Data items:
· · · · · · ·
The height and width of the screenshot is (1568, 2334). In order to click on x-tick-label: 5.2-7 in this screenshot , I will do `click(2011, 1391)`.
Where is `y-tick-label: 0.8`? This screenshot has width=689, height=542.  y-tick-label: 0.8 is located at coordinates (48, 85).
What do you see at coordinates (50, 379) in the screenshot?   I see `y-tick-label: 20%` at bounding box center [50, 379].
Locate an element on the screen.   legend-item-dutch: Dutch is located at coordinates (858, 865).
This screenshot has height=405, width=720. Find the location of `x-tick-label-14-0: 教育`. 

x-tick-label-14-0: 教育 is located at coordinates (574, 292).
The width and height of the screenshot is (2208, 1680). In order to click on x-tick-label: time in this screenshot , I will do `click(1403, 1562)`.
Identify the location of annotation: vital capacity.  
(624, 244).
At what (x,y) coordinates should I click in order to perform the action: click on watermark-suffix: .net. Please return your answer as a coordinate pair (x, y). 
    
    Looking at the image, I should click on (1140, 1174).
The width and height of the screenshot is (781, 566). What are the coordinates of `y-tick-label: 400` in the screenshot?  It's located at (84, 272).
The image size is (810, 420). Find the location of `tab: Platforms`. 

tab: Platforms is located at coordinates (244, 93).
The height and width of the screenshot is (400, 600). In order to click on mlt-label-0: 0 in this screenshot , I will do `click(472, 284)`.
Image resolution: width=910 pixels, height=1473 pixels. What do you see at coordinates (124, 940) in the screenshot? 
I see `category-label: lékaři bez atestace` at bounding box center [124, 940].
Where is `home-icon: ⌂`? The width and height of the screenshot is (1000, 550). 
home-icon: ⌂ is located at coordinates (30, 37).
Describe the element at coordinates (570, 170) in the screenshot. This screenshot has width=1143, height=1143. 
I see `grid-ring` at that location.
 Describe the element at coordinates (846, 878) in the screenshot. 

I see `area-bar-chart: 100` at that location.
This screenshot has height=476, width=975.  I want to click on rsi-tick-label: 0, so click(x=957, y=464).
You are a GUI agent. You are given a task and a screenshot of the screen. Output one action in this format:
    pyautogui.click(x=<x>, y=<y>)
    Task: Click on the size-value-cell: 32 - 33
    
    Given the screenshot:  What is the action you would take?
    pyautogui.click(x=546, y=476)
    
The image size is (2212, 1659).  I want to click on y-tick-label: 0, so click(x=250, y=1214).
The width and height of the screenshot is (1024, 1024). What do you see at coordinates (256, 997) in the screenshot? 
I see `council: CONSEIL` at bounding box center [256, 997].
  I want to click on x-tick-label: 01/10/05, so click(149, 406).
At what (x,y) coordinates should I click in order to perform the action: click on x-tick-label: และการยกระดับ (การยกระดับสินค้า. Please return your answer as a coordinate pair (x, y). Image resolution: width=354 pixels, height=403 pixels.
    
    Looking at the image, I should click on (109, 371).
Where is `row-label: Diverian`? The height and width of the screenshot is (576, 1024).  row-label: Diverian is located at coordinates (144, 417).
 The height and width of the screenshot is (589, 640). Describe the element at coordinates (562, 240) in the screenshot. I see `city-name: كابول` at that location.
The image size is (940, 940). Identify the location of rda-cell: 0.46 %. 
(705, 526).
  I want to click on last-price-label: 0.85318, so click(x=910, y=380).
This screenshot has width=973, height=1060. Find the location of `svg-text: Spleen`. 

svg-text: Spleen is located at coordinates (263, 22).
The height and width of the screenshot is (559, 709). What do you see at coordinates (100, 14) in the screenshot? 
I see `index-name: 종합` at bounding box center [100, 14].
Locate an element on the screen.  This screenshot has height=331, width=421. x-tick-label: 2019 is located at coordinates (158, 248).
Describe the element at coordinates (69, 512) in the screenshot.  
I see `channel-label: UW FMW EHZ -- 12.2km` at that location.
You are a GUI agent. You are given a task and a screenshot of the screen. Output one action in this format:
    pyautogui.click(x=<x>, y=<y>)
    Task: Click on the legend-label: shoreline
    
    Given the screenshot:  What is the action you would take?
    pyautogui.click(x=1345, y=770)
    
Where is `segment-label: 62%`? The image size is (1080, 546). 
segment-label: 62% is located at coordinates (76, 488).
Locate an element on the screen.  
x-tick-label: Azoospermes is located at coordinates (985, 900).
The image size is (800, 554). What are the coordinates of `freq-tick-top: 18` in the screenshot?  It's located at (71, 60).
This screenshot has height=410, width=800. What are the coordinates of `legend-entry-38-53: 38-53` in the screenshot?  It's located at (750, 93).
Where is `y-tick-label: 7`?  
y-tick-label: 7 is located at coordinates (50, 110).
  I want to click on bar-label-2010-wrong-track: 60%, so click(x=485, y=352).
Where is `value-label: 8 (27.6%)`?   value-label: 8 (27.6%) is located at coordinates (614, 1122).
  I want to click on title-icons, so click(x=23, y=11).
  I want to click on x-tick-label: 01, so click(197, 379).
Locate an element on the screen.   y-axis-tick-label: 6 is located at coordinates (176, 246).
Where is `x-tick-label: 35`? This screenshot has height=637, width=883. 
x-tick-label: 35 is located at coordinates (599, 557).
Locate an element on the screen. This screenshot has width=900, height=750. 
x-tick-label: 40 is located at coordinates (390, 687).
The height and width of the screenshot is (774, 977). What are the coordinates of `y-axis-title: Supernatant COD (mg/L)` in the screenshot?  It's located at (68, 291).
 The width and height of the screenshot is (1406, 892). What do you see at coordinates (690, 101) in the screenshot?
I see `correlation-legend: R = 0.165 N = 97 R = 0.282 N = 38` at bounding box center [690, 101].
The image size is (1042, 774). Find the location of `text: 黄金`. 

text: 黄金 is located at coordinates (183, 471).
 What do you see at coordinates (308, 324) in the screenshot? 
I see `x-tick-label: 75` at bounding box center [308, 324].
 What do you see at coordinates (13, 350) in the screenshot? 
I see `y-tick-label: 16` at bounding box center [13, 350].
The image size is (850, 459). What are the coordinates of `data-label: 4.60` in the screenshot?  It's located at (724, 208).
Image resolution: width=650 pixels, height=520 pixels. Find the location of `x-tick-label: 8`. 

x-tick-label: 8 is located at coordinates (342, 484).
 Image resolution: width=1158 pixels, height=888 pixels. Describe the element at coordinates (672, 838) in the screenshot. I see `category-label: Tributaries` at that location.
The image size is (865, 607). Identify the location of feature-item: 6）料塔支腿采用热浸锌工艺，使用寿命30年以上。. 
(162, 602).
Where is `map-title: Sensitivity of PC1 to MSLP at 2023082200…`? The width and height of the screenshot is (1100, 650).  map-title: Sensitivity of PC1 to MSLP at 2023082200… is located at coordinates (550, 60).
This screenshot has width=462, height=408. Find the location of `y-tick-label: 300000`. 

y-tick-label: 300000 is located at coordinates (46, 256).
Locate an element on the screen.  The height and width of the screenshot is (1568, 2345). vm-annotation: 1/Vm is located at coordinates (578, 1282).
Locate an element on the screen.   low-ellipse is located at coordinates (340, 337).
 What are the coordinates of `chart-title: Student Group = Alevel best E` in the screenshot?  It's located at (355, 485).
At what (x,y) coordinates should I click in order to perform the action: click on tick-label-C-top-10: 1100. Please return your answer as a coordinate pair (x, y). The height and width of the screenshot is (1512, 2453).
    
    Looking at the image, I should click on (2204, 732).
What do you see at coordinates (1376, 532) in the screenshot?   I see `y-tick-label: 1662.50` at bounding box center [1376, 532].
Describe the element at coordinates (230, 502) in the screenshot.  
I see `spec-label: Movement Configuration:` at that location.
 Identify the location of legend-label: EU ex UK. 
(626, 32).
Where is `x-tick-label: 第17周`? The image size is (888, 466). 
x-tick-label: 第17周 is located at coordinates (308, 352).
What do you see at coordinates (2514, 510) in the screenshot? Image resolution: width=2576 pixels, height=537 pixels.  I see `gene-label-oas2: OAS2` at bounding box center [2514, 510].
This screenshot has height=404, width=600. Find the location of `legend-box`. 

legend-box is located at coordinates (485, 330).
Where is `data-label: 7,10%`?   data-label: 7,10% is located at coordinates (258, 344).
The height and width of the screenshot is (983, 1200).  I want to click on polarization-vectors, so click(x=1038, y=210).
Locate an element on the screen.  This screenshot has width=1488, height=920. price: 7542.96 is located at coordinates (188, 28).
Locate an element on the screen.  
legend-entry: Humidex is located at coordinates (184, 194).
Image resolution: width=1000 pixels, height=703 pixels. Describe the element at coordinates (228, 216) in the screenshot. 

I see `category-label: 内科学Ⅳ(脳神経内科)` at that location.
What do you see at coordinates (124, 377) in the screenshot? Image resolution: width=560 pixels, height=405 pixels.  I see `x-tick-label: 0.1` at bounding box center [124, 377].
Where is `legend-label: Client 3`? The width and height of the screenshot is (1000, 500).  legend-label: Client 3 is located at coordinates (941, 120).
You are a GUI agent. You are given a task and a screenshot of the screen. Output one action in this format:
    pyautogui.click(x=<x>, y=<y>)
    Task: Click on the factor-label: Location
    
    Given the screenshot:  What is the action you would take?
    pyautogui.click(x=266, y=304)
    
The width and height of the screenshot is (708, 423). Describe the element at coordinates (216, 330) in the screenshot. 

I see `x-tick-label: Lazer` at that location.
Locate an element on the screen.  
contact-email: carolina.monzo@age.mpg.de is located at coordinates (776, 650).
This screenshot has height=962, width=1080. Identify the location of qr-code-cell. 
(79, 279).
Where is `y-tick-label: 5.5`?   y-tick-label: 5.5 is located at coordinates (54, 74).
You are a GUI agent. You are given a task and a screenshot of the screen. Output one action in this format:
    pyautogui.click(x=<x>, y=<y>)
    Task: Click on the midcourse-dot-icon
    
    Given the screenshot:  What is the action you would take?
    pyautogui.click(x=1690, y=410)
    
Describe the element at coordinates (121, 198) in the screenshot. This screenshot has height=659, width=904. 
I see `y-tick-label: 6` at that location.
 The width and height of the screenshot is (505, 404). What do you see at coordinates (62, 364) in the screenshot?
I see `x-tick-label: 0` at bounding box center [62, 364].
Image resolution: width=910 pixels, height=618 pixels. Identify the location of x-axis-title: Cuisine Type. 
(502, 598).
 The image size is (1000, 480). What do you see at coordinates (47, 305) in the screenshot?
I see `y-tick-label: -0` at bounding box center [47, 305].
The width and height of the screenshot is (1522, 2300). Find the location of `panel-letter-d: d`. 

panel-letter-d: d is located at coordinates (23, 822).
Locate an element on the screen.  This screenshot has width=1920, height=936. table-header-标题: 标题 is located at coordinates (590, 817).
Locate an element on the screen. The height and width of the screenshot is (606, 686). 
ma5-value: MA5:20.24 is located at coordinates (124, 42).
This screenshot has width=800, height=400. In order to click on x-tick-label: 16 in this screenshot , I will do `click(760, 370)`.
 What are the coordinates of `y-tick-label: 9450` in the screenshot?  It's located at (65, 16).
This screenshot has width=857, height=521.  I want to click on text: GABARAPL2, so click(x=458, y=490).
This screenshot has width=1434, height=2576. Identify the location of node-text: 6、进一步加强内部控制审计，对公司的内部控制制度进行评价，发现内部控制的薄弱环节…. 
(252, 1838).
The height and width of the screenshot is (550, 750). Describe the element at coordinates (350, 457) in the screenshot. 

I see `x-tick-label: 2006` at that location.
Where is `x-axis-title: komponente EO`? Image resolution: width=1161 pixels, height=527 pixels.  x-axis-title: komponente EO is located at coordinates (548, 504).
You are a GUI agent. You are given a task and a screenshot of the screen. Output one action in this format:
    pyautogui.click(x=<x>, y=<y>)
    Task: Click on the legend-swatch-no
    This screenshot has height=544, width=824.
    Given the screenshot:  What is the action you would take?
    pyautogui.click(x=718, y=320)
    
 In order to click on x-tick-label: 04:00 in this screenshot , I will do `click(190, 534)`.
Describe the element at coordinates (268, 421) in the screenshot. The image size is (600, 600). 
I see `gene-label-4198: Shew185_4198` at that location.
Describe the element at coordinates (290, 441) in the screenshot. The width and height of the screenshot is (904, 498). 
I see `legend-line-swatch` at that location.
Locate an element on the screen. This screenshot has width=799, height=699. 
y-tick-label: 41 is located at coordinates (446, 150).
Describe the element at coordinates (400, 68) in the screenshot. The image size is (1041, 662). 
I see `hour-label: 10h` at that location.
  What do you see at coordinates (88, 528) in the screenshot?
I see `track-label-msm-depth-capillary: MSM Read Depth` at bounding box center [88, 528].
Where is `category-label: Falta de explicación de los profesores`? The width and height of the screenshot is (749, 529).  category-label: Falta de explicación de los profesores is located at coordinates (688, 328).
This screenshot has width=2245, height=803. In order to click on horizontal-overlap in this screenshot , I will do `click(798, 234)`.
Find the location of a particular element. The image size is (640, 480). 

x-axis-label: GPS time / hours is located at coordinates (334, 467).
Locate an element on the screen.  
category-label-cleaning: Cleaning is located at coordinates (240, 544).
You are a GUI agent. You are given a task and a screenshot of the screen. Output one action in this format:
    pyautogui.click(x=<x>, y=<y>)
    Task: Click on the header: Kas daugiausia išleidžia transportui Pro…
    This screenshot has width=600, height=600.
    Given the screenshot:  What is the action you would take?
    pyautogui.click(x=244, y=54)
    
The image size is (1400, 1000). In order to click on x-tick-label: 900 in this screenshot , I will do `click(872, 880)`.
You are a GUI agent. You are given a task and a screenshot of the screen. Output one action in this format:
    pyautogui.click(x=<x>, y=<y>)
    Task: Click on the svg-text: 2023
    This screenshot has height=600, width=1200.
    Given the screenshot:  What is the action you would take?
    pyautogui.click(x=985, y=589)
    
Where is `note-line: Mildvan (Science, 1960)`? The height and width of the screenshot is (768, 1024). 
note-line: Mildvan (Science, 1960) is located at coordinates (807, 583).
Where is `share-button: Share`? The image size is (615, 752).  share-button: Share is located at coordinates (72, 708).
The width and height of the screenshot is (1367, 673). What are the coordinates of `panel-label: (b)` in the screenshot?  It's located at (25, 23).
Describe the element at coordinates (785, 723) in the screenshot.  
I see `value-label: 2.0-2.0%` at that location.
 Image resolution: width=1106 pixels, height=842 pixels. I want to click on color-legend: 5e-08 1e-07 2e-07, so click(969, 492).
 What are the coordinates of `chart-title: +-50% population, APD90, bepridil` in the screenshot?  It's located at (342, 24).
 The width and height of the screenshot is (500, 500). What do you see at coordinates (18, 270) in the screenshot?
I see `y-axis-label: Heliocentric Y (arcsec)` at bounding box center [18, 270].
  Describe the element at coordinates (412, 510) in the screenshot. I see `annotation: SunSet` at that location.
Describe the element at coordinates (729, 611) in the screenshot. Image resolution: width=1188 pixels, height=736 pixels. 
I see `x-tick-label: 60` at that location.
· · · · · · ·
(PROMPT)
Copy, without any change, the stretch of the data items from the line containing "This screenshot has height=410, width=800." through the line containing "y-tick-label: 7 is", including both of those lines.

(ANSWER SPACE)
This screenshot has height=410, width=800. What are the coordinates of `legend-entry-38-53: 38-53` in the screenshot?  It's located at (750, 93).
Where is `y-tick-label: 7`?  
y-tick-label: 7 is located at coordinates (50, 110).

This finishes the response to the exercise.